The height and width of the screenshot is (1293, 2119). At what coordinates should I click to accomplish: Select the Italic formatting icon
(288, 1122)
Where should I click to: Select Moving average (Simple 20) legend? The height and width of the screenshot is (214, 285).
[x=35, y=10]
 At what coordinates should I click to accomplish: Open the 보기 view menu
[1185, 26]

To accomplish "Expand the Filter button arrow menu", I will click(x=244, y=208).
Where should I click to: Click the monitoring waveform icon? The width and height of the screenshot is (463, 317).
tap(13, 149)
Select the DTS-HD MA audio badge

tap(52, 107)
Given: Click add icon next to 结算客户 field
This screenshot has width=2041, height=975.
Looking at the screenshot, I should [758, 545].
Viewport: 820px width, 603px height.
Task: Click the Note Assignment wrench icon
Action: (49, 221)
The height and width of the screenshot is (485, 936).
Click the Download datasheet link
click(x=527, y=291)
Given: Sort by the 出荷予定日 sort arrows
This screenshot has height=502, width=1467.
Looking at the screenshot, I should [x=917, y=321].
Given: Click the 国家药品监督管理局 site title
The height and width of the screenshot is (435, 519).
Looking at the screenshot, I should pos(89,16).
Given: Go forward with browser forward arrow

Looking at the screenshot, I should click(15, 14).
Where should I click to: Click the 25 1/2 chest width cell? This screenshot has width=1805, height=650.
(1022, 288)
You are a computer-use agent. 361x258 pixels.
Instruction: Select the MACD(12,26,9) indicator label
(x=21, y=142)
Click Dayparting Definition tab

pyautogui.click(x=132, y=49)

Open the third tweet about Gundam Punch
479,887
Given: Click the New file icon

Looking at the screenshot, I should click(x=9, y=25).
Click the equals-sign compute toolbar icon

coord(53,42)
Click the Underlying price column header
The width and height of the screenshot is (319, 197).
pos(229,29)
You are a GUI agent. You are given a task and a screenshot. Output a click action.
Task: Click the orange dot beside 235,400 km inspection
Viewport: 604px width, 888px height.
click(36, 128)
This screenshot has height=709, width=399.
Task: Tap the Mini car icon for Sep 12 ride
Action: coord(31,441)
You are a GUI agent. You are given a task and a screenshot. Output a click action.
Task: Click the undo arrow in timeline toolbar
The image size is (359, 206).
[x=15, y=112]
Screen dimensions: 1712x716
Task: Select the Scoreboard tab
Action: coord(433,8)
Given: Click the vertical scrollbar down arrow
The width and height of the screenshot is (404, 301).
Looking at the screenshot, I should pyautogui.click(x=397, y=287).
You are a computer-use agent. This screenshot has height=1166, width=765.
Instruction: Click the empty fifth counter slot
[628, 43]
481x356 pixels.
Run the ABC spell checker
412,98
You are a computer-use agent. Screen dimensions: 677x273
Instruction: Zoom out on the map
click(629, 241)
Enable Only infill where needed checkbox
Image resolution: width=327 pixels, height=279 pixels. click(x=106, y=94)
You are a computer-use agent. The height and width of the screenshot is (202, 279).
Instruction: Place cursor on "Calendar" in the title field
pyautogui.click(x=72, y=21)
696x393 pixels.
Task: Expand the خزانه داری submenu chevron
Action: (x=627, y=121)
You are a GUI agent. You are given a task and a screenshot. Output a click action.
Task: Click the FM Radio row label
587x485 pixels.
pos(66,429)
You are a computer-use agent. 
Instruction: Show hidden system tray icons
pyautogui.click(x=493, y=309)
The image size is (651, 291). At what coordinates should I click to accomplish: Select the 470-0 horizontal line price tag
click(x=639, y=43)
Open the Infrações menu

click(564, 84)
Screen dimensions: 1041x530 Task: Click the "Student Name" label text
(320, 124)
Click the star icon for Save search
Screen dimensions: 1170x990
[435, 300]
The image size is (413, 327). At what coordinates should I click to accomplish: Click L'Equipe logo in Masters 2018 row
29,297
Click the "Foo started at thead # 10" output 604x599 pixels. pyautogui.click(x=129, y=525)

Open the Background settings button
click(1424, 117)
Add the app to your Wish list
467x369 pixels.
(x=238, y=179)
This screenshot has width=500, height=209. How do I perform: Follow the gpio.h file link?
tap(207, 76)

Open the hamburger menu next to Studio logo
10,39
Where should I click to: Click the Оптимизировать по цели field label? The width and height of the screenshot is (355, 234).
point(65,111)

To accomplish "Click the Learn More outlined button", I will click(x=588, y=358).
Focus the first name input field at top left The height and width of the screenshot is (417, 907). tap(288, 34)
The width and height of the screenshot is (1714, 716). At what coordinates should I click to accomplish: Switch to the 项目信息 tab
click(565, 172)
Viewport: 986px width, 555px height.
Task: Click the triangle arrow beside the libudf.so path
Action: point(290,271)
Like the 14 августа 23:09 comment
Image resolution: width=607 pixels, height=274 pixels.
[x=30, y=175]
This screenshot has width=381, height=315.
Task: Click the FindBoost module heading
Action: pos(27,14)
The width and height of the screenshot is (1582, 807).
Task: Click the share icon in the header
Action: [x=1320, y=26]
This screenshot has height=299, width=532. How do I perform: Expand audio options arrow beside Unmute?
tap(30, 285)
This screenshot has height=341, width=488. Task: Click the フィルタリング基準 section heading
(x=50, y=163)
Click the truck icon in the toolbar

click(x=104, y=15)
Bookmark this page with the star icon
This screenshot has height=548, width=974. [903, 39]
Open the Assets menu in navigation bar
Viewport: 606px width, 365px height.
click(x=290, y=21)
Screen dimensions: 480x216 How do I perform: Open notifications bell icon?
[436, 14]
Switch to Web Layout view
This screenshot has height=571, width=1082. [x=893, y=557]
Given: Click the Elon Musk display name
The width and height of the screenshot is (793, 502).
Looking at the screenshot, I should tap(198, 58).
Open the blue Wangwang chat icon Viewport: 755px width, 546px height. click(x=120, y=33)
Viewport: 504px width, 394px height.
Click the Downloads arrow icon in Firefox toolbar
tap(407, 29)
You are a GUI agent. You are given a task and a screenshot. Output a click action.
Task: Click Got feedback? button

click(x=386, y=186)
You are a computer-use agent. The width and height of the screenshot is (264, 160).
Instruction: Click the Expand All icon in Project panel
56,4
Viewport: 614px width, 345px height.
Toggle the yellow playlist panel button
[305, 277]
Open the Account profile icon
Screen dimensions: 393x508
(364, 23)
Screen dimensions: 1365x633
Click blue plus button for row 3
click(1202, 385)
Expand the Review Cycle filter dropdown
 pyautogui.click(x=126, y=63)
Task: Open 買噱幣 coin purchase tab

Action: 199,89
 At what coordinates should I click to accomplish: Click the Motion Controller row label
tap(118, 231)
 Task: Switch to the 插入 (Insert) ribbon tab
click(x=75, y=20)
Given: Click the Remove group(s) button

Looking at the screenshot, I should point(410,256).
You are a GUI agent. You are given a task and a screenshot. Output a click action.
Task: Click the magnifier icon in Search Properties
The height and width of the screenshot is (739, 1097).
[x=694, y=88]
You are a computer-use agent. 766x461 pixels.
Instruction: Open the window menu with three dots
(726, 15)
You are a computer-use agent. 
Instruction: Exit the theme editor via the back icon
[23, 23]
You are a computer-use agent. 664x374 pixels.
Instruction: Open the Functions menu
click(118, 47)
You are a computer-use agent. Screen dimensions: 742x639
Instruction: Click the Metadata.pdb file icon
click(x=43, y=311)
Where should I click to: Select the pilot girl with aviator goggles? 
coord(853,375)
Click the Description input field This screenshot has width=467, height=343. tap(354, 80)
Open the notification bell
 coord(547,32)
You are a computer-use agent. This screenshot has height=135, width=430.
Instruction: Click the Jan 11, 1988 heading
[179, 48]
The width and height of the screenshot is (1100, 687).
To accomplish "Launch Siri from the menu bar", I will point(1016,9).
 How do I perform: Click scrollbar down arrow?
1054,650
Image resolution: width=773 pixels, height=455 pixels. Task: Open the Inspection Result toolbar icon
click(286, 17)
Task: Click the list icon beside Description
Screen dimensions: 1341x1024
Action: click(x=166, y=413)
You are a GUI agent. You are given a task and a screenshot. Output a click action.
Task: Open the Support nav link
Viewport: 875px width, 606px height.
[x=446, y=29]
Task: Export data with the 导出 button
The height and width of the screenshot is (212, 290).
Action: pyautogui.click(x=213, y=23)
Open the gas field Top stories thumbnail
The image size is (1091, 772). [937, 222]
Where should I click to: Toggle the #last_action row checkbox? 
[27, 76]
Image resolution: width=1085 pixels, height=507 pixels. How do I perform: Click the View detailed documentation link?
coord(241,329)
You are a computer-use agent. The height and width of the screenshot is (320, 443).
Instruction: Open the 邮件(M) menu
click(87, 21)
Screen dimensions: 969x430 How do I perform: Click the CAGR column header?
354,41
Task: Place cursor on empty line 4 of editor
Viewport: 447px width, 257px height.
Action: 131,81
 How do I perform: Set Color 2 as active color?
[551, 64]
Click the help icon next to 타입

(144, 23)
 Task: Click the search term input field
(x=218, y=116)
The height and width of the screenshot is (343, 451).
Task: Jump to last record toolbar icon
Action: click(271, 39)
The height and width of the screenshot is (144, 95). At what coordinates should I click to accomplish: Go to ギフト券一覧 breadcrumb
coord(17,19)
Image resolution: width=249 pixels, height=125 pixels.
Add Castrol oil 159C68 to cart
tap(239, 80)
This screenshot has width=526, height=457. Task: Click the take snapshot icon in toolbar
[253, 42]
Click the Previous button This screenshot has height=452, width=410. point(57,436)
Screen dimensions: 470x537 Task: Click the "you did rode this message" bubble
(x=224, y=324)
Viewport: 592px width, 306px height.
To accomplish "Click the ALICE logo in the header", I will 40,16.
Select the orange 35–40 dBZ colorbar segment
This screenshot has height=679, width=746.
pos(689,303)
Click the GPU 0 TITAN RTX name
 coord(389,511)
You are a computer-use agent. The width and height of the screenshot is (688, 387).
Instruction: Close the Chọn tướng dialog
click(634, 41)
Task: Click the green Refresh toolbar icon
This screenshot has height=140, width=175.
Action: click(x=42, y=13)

+===+

▶ TASK STATEMENT:
Transcribe the lines above between the line holding "At what coordinates should I click to accomplish: Open" and the line holding "Given: Click add icon next to 结算客户 field", inclusive, exactly as they stand and with nothing added.

▶ RESULT:
 At what coordinates should I click to accomplish: Open the 보기 view menu
[1185, 26]

To accomplish "Expand the Filter button arrow menu", I will click(x=244, y=208).
Where should I click to: Click the monitoring waveform icon? The width and height of the screenshot is (463, 317).
tap(13, 149)
Select the DTS-HD MA audio badge

tap(52, 107)
Given: Click add icon next to 结算客户 field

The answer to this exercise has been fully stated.